Data Buddies to the Rescue! Reflecting on Eight Years of Peer Support for Quants

Prof Julie Scott Jones

A Data…. What?

When we launched the Manchester Metropolitan University Q-Step centre in 2013, we knew that to deliver our ambitious plans for upskilling undergrads in quants meant tackling the perennial issue of ‘I don’t like numbers’ / ‘I’m not good with numbers’. It is widely acknowledged (see https://www.heacademy.ac.uk/sites/default/files/resources/tt_maths_sociology.pdf) that how students feel about numbers can be a barrier to learning quants. This is a two-headed beast of tackling feelings about numbers whilst building confidence with quants work. We did many things to address both issues (see https://iase-web.org/documents/SERJ/SERJ16(1)_Jones.pdf) but one core element we wanted to embed was the use of peer-assisted-learning.  


We had observed over the (pre-Q-Step) years that often the most able students in lab would offer informal peer support; this collective peer learning seemed to work. Our plan was to harness this into a formal programme where students would be trained and paid to support their more junior (in terms of level of study) peers. Peer-assisted-learning fills and bridges the space between the formal (however friendly) relationship between tutor and student; with a student who will fill that space with their own experiential learning. We named them ‘Data Buddies’ to invoke a sense of friendliness.      

Picture 1: Data Buddies 2019-20:  would you trust these guys to support your students?


Enter the Data Buddies

Picture 2: Data Buddies 2014 at the pop-up Maths Café, note the hugely unpopular hi-vis jackets they wore.

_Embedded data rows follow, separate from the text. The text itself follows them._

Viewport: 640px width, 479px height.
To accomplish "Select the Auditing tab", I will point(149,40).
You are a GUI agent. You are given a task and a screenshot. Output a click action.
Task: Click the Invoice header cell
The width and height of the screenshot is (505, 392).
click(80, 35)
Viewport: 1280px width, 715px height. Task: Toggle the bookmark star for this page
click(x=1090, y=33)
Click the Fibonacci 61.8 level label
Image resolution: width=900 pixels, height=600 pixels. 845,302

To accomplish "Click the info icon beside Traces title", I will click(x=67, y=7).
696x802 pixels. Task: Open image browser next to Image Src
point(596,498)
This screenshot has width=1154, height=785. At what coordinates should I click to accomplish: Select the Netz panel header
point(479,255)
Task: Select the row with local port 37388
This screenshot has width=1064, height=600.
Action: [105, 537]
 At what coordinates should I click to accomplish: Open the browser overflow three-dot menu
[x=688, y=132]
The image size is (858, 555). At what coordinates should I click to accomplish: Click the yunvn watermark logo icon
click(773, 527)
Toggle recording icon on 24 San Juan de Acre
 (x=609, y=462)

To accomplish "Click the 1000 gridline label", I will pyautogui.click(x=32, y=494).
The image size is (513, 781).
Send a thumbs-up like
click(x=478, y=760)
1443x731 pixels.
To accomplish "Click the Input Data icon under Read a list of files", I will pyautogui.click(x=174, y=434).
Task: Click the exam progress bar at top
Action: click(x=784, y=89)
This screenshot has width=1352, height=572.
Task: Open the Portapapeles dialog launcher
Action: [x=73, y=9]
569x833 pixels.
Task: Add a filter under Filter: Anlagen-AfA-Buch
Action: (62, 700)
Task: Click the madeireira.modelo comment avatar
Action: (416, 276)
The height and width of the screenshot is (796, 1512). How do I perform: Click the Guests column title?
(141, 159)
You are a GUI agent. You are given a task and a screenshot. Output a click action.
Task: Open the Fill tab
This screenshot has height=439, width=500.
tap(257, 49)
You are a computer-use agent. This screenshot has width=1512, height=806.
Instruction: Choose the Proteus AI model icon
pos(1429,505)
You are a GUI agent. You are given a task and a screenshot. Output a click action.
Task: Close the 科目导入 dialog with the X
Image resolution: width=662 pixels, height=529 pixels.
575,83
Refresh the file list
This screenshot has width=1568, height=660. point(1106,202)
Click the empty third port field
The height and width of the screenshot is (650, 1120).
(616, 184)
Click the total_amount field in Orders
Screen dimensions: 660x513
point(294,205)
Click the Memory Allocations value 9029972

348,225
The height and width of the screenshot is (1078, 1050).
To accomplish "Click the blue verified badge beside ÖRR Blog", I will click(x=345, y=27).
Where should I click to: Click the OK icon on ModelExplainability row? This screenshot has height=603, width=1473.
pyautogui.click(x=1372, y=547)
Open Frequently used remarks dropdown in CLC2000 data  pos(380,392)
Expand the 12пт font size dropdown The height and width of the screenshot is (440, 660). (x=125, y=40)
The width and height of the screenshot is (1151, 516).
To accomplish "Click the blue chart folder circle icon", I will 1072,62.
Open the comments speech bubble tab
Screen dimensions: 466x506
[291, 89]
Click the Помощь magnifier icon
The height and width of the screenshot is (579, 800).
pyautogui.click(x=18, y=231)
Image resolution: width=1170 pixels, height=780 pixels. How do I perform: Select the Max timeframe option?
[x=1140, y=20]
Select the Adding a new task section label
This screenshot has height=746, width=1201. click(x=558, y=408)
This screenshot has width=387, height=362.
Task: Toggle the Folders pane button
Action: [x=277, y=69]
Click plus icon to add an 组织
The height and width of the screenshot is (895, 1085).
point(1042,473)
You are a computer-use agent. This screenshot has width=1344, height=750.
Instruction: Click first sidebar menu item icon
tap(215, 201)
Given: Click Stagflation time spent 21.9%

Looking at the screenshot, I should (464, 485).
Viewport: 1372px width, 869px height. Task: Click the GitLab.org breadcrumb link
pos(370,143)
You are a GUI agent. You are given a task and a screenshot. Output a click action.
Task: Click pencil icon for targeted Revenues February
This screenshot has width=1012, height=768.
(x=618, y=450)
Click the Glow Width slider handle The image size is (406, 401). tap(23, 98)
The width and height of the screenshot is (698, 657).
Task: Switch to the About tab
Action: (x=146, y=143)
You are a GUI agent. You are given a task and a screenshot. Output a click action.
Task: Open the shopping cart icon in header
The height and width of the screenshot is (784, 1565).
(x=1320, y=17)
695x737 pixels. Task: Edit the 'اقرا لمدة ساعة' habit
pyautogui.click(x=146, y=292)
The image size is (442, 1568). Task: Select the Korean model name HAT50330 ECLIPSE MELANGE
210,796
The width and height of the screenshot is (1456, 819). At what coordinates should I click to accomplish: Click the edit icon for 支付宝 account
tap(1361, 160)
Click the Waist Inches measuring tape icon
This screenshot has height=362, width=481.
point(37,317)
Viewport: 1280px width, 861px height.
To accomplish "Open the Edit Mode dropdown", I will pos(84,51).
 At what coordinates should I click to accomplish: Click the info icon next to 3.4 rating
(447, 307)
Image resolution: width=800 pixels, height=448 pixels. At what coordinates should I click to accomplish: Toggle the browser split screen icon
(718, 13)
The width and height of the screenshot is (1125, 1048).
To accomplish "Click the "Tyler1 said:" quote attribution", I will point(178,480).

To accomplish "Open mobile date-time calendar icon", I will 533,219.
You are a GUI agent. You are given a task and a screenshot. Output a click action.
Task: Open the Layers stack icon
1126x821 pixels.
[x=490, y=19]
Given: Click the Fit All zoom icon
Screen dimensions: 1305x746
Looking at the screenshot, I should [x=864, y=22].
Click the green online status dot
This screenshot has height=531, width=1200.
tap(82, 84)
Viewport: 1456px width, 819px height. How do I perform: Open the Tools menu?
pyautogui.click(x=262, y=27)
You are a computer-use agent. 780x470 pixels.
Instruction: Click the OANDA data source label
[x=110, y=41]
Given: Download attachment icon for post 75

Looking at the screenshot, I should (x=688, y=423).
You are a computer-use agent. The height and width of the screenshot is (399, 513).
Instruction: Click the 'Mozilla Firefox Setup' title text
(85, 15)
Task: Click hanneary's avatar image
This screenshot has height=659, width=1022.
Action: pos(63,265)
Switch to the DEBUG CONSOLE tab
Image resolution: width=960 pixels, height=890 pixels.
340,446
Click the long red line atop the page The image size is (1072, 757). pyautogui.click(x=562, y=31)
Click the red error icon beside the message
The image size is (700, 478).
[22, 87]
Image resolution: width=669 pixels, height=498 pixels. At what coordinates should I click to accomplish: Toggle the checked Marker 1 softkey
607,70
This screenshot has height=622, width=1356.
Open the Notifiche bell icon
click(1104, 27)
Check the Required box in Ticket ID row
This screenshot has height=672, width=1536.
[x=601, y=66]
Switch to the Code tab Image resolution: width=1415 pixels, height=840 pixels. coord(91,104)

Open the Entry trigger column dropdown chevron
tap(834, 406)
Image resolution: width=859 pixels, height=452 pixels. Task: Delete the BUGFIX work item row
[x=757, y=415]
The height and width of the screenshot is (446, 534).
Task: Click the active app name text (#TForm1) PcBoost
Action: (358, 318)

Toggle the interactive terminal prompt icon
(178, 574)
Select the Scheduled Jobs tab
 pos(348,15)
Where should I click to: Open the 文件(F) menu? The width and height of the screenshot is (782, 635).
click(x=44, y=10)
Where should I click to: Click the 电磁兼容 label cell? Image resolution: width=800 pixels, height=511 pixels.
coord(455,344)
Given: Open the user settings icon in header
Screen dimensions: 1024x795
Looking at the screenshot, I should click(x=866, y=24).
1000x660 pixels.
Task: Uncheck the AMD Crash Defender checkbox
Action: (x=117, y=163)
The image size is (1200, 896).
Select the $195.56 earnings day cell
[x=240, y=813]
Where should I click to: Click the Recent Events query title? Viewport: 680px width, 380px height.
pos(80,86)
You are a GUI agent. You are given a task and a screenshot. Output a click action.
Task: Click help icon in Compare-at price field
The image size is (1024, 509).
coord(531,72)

We targeted final year (undergrad) students: pay, flexible campus job, CV experience and altruism were all motivations. They were trained by the Q-Step team and then deployed across campus in one of two roles: either supporting our pop-up, cross-campus numeracy support for all students (so-called Maths Cafes) or in-labs, directly supporting students in class alongside tutors. Some did both roles. The Data Buddies came from a myriad of numbers-heavy disciplines but only supported in-lab sessions for their own disciplines.


How was it for everyone?

Picture 3: The Data Buddy programme won a campus award in 2015

The Data Buddies brought vital encouragement via ‘war stories’, i.e. ‘I struggled with this last year but….’  or ‘I didn’t get this at first either, but….’ which clearly resonated with struggling students. There was also some element of role modelling going on too. Tutors noted that students preferred to ask the Data Buddies for help, as they felt more comfortable admitting a lack of understanding to a peer, especially if the tutor had already explained the concept several times in class. An evaluation of the pop-up numeracy support across campus was overwhelmingly positive with students engaging with numeracy support for the first time at our university, proving that there was a need for more formal numeracy support (which we now have in place). Students acknowledged that they found the Data Buddies more approachable and they felt less ‘stupid’ asking for help than they would a tutor. From a Q-Step perspective, it succeeded in supporting the building of confidence amongst our quants students.  


Final Reflections

Today we still use Data Buddies as a key way to support student-learning in our quants labs in years 1 and 2. There is something about the learning and doing of quants that requires a student-friendly space to make and learn from mistakes. The presence of a Data Buddy in a lab provides a vital element to creating that environment to ‘try-fail-learn-try again-learn some more’ approach which students need to develop in order to build confidence and competence with quants.


Professor Julie Scott Jones is Head of Sociology at Manchester Metropolitan University and  Coordinator of the MMU Q-Step Centre.